Calculating Inheritance Tax on Specific Amounts: $500,000 and $100,000
Whether you owe inheritance tax on $500,000 or $100,000 depends almost entirely on which state you live in and your relationship to the deceased — not the federal government, which doesn't tax inheritances at all.
If you inherit $100,000 as a direct descendant (child or grandchild), most states exempt you completely. In states like Iowa or Kentucky, you'd likely owe nothing or a small percentage after exemptions. A more distant relative or unrelated heir could owe anywhere from 1% to 18% depending on the state.
Inheriting $500,000 as a non-exempt beneficiary in a high-rate state like Nebraska or Maryland could mean a tax bill ranging from $20,000 to $50,000 or more after applicable exemptions are subtracted from the taxable amount.
Managing Unexpected Financial Gaps
Even the best financial plans hit a wall sometimes. A car repair, a medical copay, or a utility bill due three days before payday — these situations don't mean you've failed at budgeting. They just mean timing is working against you.
Gerald is one option worth knowing about. It offers cash advances up to $200 with approval and zero fees — no interest, no subscription, no tips. You shop for everyday essentials through Gerald's Cornerstore using a Buy Now, Pay Later advance, and after meeting the qualifying spend requirement, you can transfer the eligible remaining balance to your bank. Not all users qualify, and eligibility varies, but for those who do, it's a practical bridge for short-term gaps without the cost of traditional options.

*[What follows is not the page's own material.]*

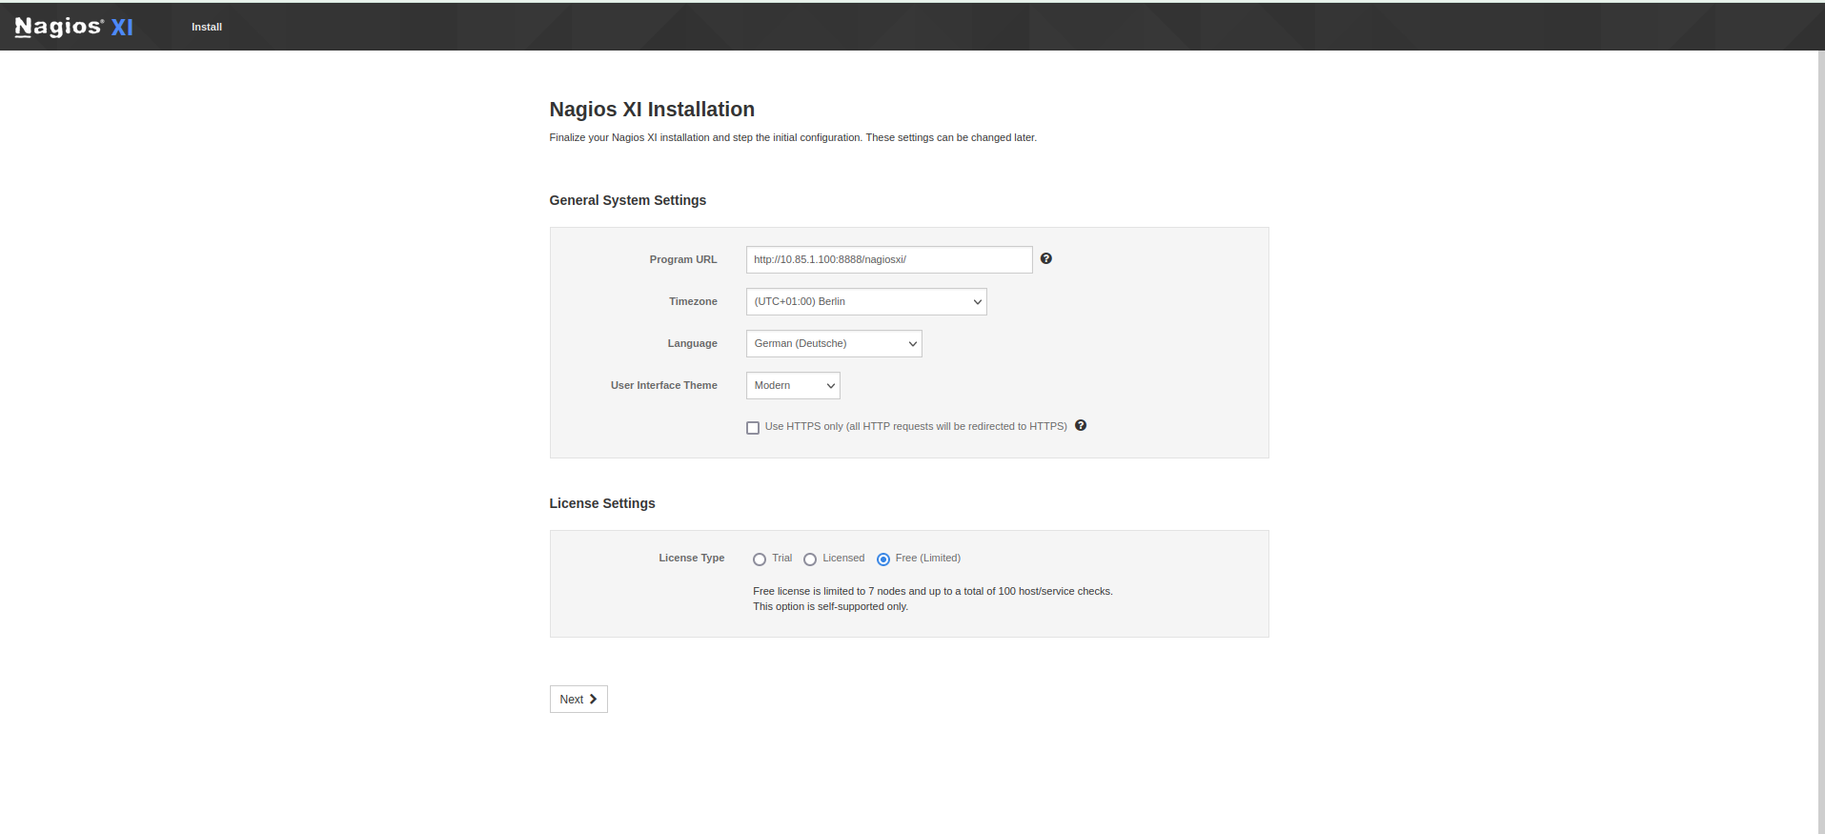Image resolution: width=1825 pixels, height=834 pixels.
Task: Click the Timezone field label
Action: pos(693,301)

Final Thoughts on IHT Planning
Inheritance tax rarely catches people off guard because the rules are complicated — it catches them off guard because they waited too long to act. The £325,000 nil-rate band and the various exemptions available can make a real difference to what your family keeps, but only if you plan ahead. Speak with a qualified estate planning solicitor or independent financial adviser sooner rather than later. The earlier you start, the more options you have.
Disclaimer: This article is for informational purposes only. Gerald is not affiliated with, endorsed by, or sponsored by HM Revenue & Customs and Investopedia. All trademarks mentioned are the property of their respective owners.
Frequently Asked Questions
Most estates in the UK pay no inheritance tax. Each individual has a standard nil-rate band of £325,000, meaning anything below this threshold passes tax-free. If the deceased owned a home and left it to direct descendants, an additional residence nil-rate band of up to £175,000 can apply, pushing the effective tax-free threshold to £500,000. Married couples and civil partners can combine these allowances, potentially sheltering up to £1,000,000 from tax.
Whether you owe inheritance tax on $500,000 depends on your state of residence and your relationship to the deceased, as there is no federal inheritance tax in the US. In states with inheritance tax, a non-exempt beneficiary could face a tax bill ranging from $20,000 to $50,000 or more after applicable exemptions are subtracted, depending on the state's specific rates and thresholds.
The standard inheritance tax rate in the UK is 40%, but this rate does not apply to the entire estate. It is only charged on the portion of an estate that exceeds the tax-free thresholds, such as the nil-rate band and residence nil-rate band. Additionally, certain exemptions and reliefs, like charitable donations or business property relief, can reduce the effective tax rate or eliminate the tax entirely.
The amount of tax you pay on a $100,000 inheritance in the US depends on your state and your relationship to the deceased. Most states exempt direct descendants from inheritance tax, so you might owe nothing. However, in the few states that impose inheritance tax, a more distant relative or unrelated heir could owe anywhere from 1% to 18% of the inherited amount, after any state-specific exemptions.